■ **Directions**: Every line below should be duplicated exactly.

■ **Stored items**:

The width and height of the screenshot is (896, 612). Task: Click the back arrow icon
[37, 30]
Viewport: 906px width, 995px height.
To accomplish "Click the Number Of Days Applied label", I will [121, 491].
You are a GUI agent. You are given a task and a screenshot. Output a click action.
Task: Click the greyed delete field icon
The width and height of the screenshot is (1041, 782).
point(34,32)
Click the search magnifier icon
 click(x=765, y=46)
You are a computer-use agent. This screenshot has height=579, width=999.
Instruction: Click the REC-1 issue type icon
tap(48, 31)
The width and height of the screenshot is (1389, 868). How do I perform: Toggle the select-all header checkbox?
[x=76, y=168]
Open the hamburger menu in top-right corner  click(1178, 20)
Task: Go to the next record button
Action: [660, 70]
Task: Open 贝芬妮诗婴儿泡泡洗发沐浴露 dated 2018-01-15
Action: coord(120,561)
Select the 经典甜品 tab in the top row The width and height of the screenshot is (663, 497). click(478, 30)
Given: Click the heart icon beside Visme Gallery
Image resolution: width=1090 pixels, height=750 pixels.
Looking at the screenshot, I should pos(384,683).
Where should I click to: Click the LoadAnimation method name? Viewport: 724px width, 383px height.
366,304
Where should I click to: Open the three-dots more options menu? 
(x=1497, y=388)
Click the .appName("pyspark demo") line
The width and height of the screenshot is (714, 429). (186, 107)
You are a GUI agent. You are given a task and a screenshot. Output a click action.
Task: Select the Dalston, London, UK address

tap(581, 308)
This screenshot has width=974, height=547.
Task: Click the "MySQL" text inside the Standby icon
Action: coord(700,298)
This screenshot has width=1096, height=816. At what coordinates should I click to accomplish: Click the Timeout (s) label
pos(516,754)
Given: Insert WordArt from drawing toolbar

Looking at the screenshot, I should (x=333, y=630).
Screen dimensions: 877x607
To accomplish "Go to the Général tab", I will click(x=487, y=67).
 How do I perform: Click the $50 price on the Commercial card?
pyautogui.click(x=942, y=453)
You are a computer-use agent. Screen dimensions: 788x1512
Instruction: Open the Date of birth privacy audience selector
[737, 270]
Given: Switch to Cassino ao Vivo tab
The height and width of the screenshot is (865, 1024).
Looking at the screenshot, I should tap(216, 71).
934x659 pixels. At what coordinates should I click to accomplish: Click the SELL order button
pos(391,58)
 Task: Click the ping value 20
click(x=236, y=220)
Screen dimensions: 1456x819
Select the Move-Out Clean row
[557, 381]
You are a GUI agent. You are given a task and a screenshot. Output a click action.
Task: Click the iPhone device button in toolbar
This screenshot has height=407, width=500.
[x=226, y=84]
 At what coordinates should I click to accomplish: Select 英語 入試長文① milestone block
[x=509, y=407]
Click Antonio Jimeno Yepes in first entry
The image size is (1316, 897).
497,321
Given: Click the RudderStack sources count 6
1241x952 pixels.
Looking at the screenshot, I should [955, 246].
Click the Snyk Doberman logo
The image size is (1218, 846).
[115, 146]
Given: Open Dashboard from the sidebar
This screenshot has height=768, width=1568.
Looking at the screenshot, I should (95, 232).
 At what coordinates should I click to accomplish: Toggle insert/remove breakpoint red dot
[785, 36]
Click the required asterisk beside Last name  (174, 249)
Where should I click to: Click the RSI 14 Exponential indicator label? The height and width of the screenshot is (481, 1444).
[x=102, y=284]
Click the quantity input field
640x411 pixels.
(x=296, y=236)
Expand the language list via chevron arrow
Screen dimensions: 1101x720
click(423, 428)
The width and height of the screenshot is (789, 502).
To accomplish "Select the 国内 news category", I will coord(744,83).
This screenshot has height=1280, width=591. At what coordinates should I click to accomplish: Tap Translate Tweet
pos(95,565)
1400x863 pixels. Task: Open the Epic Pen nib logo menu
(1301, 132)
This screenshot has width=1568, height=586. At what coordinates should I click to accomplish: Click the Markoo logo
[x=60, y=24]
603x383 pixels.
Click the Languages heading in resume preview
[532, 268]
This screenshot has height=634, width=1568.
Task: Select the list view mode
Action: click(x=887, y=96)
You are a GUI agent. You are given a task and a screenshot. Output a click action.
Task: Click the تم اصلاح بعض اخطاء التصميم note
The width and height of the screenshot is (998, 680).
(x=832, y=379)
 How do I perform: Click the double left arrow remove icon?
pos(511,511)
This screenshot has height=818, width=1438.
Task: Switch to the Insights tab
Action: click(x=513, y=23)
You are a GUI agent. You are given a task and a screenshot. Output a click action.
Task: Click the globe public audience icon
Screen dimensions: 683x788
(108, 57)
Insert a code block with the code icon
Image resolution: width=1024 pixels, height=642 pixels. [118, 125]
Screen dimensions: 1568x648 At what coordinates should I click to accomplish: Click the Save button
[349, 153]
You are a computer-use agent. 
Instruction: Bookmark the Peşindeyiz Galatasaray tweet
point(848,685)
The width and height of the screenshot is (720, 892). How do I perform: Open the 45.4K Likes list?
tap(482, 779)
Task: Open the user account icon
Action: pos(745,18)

■ **Your solution**:
The width and height of the screenshot is (896, 612). Task: Click the back arrow icon
[37, 30]
Viewport: 906px width, 995px height.
To accomplish "Click the Number Of Days Applied label", I will [121, 491].
You are a GUI agent. You are given a task and a screenshot. Output a click action.
Task: Click the greyed delete field icon
The width and height of the screenshot is (1041, 782).
point(34,32)
Click the search magnifier icon
 click(x=765, y=46)
You are a computer-use agent. This screenshot has height=579, width=999.
Instruction: Click the REC-1 issue type icon
tap(48, 31)
The width and height of the screenshot is (1389, 868). How do I perform: Toggle the select-all header checkbox?
[x=76, y=168]
Open the hamburger menu in top-right corner  click(1178, 20)
Task: Go to the next record button
Action: [660, 70]
Task: Open 贝芬妮诗婴儿泡泡洗发沐浴露 dated 2018-01-15
Action: coord(120,561)
Select the 经典甜品 tab in the top row The width and height of the screenshot is (663, 497). click(478, 30)
Given: Click the heart icon beside Visme Gallery
Image resolution: width=1090 pixels, height=750 pixels.
Looking at the screenshot, I should pos(384,683).
Where should I click to: Click the LoadAnimation method name? Viewport: 724px width, 383px height.
366,304
Where should I click to: Open the three-dots more options menu? 
(x=1497, y=388)
Click the .appName("pyspark demo") line
The width and height of the screenshot is (714, 429). (186, 107)
You are a GUI agent. You are given a task and a screenshot. Output a click action.
Task: Select the Dalston, London, UK address

tap(581, 308)
This screenshot has width=974, height=547.
Task: Click the "MySQL" text inside the Standby icon
Action: coord(700,298)
This screenshot has width=1096, height=816. At what coordinates should I click to accomplish: Click the Timeout (s) label
pos(516,754)
Given: Insert WordArt from drawing toolbar

Looking at the screenshot, I should (x=333, y=630).
Screen dimensions: 877x607
To accomplish "Go to the Général tab", I will click(x=487, y=67).
 How do I perform: Click the $50 price on the Commercial card?
pyautogui.click(x=942, y=453)
You are a computer-use agent. Screen dimensions: 788x1512
Instruction: Open the Date of birth privacy audience selector
[737, 270]
Given: Switch to Cassino ao Vivo tab
The height and width of the screenshot is (865, 1024).
Looking at the screenshot, I should tap(216, 71).
934x659 pixels. At what coordinates should I click to accomplish: Click the SELL order button
pos(391,58)
 Task: Click the ping value 20
click(x=236, y=220)
Screen dimensions: 1456x819
Select the Move-Out Clean row
[557, 381]
You are a GUI agent. You are given a task and a screenshot. Output a click action.
Task: Click the iPhone device button in toolbar
This screenshot has height=407, width=500.
[x=226, y=84]
 At what coordinates should I click to accomplish: Select 英語 入試長文① milestone block
[x=509, y=407]
Click Antonio Jimeno Yepes in first entry
The image size is (1316, 897).
497,321
Given: Click the RudderStack sources count 6
1241x952 pixels.
Looking at the screenshot, I should [955, 246].
Click the Snyk Doberman logo
The image size is (1218, 846).
[115, 146]
Given: Open Dashboard from the sidebar
This screenshot has height=768, width=1568.
Looking at the screenshot, I should (95, 232).
 At what coordinates should I click to accomplish: Toggle insert/remove breakpoint red dot
[785, 36]
Click the required asterisk beside Last name  (174, 249)
Where should I click to: Click the RSI 14 Exponential indicator label? The height and width of the screenshot is (481, 1444).
[x=102, y=284]
Click the quantity input field
640x411 pixels.
(x=296, y=236)
Expand the language list via chevron arrow
Screen dimensions: 1101x720
click(423, 428)
The width and height of the screenshot is (789, 502).
To accomplish "Select the 国内 news category", I will coord(744,83).
This screenshot has height=1280, width=591. At what coordinates should I click to accomplish: Tap Translate Tweet
pos(95,565)
1400x863 pixels. Task: Open the Epic Pen nib logo menu
(1301, 132)
This screenshot has width=1568, height=586. At what coordinates should I click to accomplish: Click the Markoo logo
[x=60, y=24]
603x383 pixels.
Click the Languages heading in resume preview
[532, 268]
This screenshot has height=634, width=1568.
Task: Select the list view mode
Action: click(x=887, y=96)
You are a GUI agent. You are given a task and a screenshot. Output a click action.
Task: Click the تم اصلاح بعض اخطاء التصميم note
The width and height of the screenshot is (998, 680).
(x=832, y=379)
 How do I perform: Click the double left arrow remove icon?
pos(511,511)
This screenshot has height=818, width=1438.
Task: Switch to the Insights tab
Action: click(x=513, y=23)
You are a GUI agent. You are given a task and a screenshot. Output a click action.
Task: Click the globe public audience icon
Screen dimensions: 683x788
(108, 57)
Insert a code block with the code icon
Image resolution: width=1024 pixels, height=642 pixels. [118, 125]
Screen dimensions: 1568x648 At what coordinates should I click to accomplish: Click the Save button
[349, 153]
You are a computer-use agent. 
Instruction: Bookmark the Peşindeyiz Galatasaray tweet
point(848,685)
The width and height of the screenshot is (720, 892). How do I perform: Open the 45.4K Likes list?
tap(482, 779)
Task: Open the user account icon
Action: pos(745,18)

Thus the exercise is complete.